I've been reading some reviews, but I'm so burnt out from new rig research that I just can't grind PSU reviews lol I'm OK with waiting if some newfangled ATX revision will be out soon which will help ensure I'll be able to use it in future systems. I mean currently I'm running a spec that is before 24pin PSUs, to give you an idea  I've got NO native SATA or PCI-E power plugs heh I've just gotten by with the two adapters I thankfully got with my mobo or vid card. When it came to this DFI board with the 8-pin AND 24-pin I left it to my ingenuity to customize additional 20+4 and another P4 plug  Just don't think that'll quite cut it for an AM3 system heh

I've never bothered looking into brands since I've never had a need for a new PSU, so I have no clue who to stay away from, or who is a rebranded quality item. My understanding is that Sparkle is actually a quality PSU and also Silverstone, both being common rebrands. Now I vaguely remember anything about Coolmax, but I know they've been around the block a few times and these two fall at pretty much my price point. Lower the better, but I also understand you don't want to skimp on a PSU. Not like a system component where getting "Value Select" will only limit overclocking and some possible bandwidth.
http://www.newegg.com/Product/Produ...mpareItemList=N82E16817159107,N82E16817159110

And if at all possible, I'd like to stay away from NewEgg.

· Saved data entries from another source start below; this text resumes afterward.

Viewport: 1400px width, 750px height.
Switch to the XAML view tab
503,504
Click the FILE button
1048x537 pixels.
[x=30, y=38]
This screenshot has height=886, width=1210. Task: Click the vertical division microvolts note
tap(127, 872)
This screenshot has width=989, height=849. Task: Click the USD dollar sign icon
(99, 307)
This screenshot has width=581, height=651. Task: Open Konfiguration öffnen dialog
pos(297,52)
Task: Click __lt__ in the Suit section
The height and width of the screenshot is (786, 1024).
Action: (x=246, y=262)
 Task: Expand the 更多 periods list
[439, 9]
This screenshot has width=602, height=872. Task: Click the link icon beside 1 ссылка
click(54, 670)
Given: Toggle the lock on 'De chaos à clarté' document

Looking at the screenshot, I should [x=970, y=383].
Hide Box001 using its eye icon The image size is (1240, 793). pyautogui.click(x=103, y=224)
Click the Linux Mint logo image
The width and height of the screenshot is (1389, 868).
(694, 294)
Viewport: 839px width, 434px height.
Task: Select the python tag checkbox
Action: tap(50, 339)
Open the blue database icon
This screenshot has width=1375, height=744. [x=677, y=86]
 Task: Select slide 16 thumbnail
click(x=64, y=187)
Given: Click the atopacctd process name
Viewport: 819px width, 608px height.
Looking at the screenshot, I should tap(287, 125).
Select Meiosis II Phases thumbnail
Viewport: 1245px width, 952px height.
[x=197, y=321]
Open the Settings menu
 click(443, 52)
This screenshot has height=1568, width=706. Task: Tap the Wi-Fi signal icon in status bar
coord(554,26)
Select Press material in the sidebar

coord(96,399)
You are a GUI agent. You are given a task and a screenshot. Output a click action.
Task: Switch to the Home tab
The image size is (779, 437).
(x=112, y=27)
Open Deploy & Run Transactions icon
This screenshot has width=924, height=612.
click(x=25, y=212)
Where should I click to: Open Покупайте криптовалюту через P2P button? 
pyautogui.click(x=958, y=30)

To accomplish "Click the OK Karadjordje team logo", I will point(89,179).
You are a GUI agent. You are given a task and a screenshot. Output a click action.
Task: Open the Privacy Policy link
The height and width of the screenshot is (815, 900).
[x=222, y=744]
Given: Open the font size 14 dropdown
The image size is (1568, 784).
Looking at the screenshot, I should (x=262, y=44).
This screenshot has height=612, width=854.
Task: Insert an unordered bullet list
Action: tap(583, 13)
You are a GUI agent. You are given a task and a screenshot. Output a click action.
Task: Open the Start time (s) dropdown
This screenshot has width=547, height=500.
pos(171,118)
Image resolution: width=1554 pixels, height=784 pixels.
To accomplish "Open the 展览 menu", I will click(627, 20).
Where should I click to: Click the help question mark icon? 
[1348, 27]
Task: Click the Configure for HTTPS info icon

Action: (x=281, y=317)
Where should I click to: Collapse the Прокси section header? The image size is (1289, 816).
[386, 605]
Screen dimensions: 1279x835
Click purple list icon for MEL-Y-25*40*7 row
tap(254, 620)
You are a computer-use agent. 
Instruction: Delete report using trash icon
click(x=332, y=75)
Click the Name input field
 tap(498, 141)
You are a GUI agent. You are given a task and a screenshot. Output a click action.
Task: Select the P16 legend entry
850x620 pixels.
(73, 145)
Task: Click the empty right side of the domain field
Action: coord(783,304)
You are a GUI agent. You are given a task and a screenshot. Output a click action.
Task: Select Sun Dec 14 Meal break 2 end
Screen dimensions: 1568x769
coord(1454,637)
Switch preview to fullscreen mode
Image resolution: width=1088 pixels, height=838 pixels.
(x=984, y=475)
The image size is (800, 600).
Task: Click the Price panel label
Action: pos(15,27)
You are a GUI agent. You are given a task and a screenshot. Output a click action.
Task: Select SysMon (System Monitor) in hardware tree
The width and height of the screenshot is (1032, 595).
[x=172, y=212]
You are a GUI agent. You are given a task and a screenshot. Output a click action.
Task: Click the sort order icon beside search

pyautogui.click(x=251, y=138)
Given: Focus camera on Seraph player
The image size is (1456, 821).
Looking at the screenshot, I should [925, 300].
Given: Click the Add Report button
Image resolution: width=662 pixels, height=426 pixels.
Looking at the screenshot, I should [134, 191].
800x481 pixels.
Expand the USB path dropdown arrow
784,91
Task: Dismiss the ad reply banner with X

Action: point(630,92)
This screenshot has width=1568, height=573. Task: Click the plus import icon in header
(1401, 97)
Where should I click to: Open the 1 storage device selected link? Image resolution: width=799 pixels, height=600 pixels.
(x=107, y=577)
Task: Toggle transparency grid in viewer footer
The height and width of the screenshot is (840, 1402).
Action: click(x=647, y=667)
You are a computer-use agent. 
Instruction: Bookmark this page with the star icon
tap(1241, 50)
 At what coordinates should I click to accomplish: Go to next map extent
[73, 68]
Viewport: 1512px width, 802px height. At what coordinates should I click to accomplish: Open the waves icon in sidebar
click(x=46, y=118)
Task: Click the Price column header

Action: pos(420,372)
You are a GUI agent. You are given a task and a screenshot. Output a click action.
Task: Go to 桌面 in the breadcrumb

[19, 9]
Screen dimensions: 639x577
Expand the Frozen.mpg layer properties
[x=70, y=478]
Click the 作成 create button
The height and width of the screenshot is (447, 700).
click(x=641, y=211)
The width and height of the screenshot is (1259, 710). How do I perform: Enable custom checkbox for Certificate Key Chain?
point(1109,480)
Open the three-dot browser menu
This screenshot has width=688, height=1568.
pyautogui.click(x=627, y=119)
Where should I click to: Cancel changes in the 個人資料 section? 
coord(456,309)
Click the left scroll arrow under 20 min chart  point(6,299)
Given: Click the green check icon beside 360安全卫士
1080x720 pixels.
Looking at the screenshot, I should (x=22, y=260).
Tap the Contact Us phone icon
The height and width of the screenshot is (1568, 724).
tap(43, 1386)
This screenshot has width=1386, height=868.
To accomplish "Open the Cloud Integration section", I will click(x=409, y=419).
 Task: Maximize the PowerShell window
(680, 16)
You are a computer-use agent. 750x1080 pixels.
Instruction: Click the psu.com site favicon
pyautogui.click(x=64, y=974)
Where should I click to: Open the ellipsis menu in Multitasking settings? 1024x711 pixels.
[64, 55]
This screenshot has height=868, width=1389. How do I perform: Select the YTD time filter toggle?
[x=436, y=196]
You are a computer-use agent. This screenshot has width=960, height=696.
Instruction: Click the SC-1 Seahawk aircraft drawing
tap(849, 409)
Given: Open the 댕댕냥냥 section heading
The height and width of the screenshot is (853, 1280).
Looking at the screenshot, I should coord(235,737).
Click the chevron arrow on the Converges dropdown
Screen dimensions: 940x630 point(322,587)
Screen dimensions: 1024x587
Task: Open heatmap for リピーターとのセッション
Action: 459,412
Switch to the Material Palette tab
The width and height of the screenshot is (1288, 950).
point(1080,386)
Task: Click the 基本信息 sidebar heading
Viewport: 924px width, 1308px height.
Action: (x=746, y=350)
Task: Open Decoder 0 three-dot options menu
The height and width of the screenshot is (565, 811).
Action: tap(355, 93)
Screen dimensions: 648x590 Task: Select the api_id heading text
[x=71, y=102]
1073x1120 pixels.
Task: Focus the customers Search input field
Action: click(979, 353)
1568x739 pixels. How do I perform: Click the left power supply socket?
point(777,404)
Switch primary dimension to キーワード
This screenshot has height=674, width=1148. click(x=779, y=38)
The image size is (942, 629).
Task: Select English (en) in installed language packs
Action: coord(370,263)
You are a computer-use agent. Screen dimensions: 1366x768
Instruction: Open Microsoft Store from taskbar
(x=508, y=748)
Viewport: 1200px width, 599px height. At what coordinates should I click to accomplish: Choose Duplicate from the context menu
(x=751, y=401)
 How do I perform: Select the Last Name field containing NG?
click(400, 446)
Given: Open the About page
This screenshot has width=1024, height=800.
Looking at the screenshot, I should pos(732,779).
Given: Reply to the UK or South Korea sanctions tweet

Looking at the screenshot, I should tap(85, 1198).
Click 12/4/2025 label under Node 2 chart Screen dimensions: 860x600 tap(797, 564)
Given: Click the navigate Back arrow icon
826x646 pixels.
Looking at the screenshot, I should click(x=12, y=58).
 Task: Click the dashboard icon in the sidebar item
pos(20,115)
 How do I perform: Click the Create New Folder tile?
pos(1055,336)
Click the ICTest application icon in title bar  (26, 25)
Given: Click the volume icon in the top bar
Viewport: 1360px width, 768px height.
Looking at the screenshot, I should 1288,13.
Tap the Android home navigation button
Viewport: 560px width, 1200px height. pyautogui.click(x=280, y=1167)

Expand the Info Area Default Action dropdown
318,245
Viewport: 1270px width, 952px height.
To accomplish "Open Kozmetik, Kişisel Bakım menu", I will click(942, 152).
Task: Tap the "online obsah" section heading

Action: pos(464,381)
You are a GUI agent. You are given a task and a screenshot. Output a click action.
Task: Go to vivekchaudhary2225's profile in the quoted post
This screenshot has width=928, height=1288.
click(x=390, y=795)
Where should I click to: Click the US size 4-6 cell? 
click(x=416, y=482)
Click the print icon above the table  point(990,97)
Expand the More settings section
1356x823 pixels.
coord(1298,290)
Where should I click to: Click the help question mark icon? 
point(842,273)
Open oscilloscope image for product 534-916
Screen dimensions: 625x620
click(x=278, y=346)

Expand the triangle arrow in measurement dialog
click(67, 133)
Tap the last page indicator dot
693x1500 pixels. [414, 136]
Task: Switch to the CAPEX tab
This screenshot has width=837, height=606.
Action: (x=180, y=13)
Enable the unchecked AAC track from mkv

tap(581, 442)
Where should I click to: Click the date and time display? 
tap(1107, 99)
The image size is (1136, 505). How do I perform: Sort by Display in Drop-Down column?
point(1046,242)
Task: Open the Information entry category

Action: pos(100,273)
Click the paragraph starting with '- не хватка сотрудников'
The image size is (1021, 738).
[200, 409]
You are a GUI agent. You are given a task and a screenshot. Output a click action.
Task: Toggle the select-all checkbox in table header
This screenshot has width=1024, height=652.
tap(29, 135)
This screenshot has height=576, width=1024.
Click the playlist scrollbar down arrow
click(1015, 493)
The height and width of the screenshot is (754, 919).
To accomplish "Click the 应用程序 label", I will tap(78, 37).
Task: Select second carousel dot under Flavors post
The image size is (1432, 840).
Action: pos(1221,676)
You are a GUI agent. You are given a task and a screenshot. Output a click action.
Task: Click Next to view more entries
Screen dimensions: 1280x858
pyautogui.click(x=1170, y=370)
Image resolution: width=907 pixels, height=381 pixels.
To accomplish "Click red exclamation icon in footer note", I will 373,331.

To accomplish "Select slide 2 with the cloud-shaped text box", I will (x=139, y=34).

Not that I don't like them, I was a loyal buyer from them! I just now live in a state with 9.5% sales tax and they have a warehouse here so I get charged for purchases  ZipZoomFly on the other hand doesn't, so that'd be fine 

Thanks a ton!


----------



## Fourstaff (Feb 14, 2010)

The Truepower will still be able to handle a mid end ATI rig with one 5770, although 2 5770s will not cut it.


----------



## Formula350 (Feb 14, 2010)

Fourstaff said:


> The Truepower will still be able to handle a mid end ATI rig with one 5770, although 2 5770s will not cut it.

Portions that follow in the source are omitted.